All production volumes and revenues presented herein are reported on a
"company interest" basis, before deduction of Crown and other
royalties, plus Enerplus' royalty interest. Unless otherwise specified,
all reserves volumes in this news release (and all information derived
therefrom) are based on "company interest reserves" using forecast
prices and costs. "Company interest reserves" consist of "gross
reserves" (as defined in NI 51-101), being Enerplus' working interest
before deduction of any royalties), plus Enerplus' royalty interests in
reserves. "Company interest reserves" are not a measure defined in NI
51-101 and do not have a standardized meaning under NI 51-101.
Accordingly, our company interest reserves may not be comparable to
reserves presented or disclosed by other issuers. Our oil and gas
reserves statement for the year ended December 31, 2013, which will
include complete disclosure of our oil and gas reserves and other oil
and gas information in accordance with NI 51-101, is contained within
our Annual Information Form for the year ended December 31, 2013 ("our AIF") which is available on our website at www.enerplus.com and under our SEDAR profile at www.sedar.com. Additionally, our AIF forms part of our Form 40-F that is filed with
the U.S. Securities and Exchange Commission and is available on EDGAR
at www.sec.gov. Readers are also urged to review the Management's Discussion &
Analysis and financial statements filed on SEDAR and as part of our
Form 40-F on EDGAR concurrently with this news release for more
complete disclosure on our operations.
Contingent Resource Estimates
This news release contains estimates of "contingent resources".
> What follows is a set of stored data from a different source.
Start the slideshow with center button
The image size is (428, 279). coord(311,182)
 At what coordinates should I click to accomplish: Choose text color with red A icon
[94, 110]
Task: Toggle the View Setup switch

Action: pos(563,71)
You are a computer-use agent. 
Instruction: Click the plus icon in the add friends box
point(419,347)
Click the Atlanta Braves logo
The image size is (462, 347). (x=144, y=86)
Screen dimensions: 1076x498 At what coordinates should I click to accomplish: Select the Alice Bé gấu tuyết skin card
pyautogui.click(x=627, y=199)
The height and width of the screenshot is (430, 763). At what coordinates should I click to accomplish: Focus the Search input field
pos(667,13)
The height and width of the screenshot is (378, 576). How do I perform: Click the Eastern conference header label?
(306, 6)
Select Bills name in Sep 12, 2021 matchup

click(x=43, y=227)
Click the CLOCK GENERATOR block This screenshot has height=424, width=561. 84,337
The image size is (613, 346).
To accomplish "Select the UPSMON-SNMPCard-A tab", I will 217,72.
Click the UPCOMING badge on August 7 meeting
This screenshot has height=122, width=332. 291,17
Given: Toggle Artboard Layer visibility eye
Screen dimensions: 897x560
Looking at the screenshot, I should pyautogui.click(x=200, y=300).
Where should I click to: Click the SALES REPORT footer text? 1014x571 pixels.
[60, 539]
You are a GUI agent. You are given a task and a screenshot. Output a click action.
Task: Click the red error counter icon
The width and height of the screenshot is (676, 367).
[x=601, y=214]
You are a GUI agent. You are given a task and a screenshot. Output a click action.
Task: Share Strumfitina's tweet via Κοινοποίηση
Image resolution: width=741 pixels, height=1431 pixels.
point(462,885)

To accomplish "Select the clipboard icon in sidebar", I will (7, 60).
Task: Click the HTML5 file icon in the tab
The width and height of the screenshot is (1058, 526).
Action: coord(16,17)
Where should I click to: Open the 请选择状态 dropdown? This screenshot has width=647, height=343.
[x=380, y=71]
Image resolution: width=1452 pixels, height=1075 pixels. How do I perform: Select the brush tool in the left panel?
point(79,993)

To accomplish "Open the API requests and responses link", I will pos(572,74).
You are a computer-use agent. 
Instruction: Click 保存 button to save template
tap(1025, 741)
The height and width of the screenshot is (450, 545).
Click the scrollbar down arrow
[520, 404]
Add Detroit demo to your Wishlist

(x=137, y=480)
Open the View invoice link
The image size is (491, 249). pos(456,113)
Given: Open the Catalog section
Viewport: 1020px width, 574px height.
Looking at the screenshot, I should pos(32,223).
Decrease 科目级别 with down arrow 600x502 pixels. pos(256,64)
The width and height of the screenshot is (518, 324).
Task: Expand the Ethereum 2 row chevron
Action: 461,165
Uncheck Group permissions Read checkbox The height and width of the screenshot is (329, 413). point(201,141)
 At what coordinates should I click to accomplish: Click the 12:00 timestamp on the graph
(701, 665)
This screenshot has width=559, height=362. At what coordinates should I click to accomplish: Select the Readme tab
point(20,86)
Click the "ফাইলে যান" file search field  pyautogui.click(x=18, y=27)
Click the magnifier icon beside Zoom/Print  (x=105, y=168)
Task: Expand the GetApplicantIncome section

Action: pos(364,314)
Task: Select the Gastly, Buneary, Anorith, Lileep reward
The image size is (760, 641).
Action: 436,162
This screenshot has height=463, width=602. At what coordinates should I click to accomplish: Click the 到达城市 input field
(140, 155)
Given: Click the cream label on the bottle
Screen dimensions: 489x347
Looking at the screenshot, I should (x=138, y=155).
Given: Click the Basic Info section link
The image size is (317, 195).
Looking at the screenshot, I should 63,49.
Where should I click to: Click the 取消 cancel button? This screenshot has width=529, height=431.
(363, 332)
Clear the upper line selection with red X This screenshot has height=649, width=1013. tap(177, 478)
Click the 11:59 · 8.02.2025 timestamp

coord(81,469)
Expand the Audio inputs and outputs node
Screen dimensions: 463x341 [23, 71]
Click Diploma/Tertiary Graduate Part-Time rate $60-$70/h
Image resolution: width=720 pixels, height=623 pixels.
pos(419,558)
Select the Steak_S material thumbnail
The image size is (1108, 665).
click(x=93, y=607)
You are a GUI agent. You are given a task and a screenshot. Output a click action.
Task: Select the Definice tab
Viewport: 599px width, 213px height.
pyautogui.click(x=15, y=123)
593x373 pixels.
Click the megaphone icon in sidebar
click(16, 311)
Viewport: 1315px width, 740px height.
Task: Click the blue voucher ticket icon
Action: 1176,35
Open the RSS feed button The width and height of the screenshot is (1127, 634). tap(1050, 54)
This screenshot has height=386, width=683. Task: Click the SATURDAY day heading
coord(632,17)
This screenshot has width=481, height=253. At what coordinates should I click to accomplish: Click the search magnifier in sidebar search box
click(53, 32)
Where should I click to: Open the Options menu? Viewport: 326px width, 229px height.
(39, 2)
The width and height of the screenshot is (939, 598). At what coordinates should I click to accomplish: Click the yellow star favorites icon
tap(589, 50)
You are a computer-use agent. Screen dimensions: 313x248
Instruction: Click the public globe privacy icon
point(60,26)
"Contingent resources" are not, and should not be confused with, oil
and gas reserves. "Contingent resources" are defined in the Canadian
Oil and Gas Evaluation Handbook (the "COGE Handbook") as "those quantities of petroleum estimated, as of a given date, to
be potentially recoverable from known accumulations using established
technology or technology under development, but which are not currently
considered to be commercially recoverable due to one or more
contingencies. Contingencies may include factors such as ultimate
recovery rates, legal, environmental, political and regulatory matters
or a lack of markets. It is also appropriate to classify as "contingent
resources" the estimated discovered recoverable quantities associated
with a project in the early evaluation stage. All of our contingent
resource estimates are economic using established technologies and
under current commodity price assumptions used by our independent
reserve evaluators. Enerplus expects to develop these contingent
resources in the coming years however it is too early in their
development for these resources to be classified as reserves at this
time. There is no certainty that we will produce any portion of the
volumes currently classified as "contingent resources". The "contingent
resource" estimates contained herein are presented as the "best
estimate" of the quantity that will actually be recovered, effective as
of December 31, 2013. A "best estimate" of contingent resources means
that it is equally likely that the actual remaining quantities
recovered will be greater or less than the best estimate, and if
probabilistic methods are used, there should be at least a 50%
probability that the quantities actually recovered will equal or exceed
the best estimate.
For additional information regarding the primary contingencies which
currently prevent the classification of our disclosed "contingent
resources" associated with our Marcellus shale gas properties, our Fort
Berthold properties, our Wilrich natural gas properties and a portion
of our Canadian crude oil properties as reserves and the positive and
negative factors relevant to the "contingent resource" estimates, see
our AIF, a copy of which is available under our SEDAR profile at www.sedar.com, and our Form 40-F, a copy of which is available under our EDGAR
profile at www.sec.gov.
See "Non-GAAP Measures" below.
NOTICE TO U.S. READERS
The oil and natural gas reserves information contained in this news
release has generally been prepared in accordance with Canadian
disclosure standards, which are not comparable in all respects to
United States or other foreign disclosure standards. Reserves
categories such as "proved reserves" and "probable reserves" may be
defined differently under Canadian requirements than the definitions
contained in the United States Securities and Exchange Commission (the
"SEC") rules. In addition, under Canadian disclosure requirements and
industry practice, reserves and production are reported using gross
(or, as noted above, "company interest") volumes, which are volumes
prior to deduction of royalty and similar payments. The practice in the
United States is to report reserves and production using net volumes,
after deduction of applicable royalties and similar payments. Canadian
disclosure requirements require that forecasted commodity prices be
used for reserves evaluations, while the SEC mandates the use of an
average of first day of the month price for the 12 months prior to the
end of the reporting period. Additionally, the SEC prohibits
disclosure of oil and gas resources in SEC filings, whereas Canadian
issuers may disclose oil and gas resources. Resources are different
than, and should not be construed as reserves. For a description of the
definition of, and the risks and uncertainties surrounding the
disclosure of, contingent resources, see "Information Regarding
Reserves, Resources and Operational Information" above.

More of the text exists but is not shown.